== Segment start ==
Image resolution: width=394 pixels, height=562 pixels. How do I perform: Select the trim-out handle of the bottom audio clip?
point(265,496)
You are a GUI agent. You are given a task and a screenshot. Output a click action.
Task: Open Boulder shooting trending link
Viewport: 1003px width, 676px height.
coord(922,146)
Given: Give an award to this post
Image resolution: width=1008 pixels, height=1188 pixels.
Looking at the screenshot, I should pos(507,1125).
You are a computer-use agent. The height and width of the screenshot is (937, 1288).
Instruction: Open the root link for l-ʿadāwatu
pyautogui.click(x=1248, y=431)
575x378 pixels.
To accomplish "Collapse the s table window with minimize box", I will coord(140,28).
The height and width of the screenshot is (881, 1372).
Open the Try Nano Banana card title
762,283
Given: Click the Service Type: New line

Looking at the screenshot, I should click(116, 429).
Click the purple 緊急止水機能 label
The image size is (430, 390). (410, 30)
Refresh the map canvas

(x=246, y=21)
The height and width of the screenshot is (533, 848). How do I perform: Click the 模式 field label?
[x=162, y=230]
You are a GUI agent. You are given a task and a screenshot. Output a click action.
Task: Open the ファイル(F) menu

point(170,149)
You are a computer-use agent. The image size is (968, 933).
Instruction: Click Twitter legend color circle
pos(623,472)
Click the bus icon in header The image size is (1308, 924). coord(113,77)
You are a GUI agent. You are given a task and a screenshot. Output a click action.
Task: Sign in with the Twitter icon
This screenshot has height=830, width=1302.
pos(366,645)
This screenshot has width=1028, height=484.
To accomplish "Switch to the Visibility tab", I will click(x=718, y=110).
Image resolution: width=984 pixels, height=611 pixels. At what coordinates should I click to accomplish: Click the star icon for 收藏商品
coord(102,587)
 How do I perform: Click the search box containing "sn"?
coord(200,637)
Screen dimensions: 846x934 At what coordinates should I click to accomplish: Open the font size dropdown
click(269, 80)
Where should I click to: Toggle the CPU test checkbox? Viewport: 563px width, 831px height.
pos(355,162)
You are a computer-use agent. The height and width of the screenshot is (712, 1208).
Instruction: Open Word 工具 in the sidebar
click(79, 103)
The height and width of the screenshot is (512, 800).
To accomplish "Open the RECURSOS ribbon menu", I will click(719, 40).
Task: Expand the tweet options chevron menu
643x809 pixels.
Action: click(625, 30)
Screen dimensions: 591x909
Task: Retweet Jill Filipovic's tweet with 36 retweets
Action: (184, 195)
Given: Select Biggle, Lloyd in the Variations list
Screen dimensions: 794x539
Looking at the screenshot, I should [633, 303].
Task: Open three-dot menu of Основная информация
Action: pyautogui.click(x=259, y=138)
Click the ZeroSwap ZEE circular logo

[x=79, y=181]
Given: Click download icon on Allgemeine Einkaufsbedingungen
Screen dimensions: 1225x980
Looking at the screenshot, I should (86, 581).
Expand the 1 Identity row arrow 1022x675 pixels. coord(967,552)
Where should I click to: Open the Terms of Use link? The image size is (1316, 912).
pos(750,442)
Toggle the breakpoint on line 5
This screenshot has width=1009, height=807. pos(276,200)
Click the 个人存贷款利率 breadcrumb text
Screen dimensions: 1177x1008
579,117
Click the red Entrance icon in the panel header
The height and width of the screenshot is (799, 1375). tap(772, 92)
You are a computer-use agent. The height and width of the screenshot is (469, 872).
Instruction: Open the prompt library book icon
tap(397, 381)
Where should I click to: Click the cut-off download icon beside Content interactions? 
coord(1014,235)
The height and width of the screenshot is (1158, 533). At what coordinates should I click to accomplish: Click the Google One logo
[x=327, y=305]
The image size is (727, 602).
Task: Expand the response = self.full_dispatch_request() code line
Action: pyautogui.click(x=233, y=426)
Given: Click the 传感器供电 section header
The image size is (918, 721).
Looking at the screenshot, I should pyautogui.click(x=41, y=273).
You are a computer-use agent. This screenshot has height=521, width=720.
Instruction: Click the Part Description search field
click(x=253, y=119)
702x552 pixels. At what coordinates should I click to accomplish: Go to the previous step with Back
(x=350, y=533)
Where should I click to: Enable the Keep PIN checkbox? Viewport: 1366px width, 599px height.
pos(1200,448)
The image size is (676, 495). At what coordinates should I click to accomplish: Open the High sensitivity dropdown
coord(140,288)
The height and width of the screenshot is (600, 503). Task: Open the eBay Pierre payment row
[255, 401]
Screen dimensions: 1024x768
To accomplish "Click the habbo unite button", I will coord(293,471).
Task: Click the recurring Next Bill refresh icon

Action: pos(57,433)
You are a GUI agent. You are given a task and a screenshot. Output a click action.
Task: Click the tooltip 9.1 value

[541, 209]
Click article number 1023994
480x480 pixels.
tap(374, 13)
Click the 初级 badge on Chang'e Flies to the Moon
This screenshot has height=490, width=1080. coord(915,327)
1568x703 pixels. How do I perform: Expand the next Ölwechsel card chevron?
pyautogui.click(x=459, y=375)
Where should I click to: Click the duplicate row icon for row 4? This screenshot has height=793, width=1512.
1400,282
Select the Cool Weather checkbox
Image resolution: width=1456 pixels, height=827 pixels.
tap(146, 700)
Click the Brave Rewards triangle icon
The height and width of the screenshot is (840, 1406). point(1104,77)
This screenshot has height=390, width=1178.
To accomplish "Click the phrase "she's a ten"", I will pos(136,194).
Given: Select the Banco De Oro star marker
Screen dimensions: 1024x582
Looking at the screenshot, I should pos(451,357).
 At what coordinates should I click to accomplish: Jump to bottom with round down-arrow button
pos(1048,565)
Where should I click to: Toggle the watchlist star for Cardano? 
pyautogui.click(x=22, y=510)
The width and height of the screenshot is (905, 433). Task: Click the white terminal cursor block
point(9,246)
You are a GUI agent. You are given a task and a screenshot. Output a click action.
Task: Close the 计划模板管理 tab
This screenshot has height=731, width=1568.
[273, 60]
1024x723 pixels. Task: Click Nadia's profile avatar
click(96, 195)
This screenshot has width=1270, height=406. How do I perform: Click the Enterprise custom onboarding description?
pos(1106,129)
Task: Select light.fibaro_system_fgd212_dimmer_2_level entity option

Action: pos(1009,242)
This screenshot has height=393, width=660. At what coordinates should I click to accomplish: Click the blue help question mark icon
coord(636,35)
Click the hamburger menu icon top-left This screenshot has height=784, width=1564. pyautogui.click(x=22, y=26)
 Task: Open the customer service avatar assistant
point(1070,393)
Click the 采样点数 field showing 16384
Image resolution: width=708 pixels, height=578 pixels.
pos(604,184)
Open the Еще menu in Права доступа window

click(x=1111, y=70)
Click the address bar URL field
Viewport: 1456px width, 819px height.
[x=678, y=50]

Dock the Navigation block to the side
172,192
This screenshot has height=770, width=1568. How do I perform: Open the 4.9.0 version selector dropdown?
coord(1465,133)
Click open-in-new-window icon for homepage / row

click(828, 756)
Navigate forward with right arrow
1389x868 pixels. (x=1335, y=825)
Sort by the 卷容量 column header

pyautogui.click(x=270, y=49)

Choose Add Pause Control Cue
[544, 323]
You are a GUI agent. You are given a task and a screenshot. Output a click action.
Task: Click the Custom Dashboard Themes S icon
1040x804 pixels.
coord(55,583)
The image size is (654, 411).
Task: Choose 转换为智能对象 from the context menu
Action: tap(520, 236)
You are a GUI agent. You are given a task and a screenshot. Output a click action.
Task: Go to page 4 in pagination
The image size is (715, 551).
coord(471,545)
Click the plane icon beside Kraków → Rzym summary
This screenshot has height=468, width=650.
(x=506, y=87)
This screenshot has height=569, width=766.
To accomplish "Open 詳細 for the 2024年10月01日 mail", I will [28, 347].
== Segment end ==
Give the count of lines in the records above that hold the string "computer", and only that count.

__Reply__.
5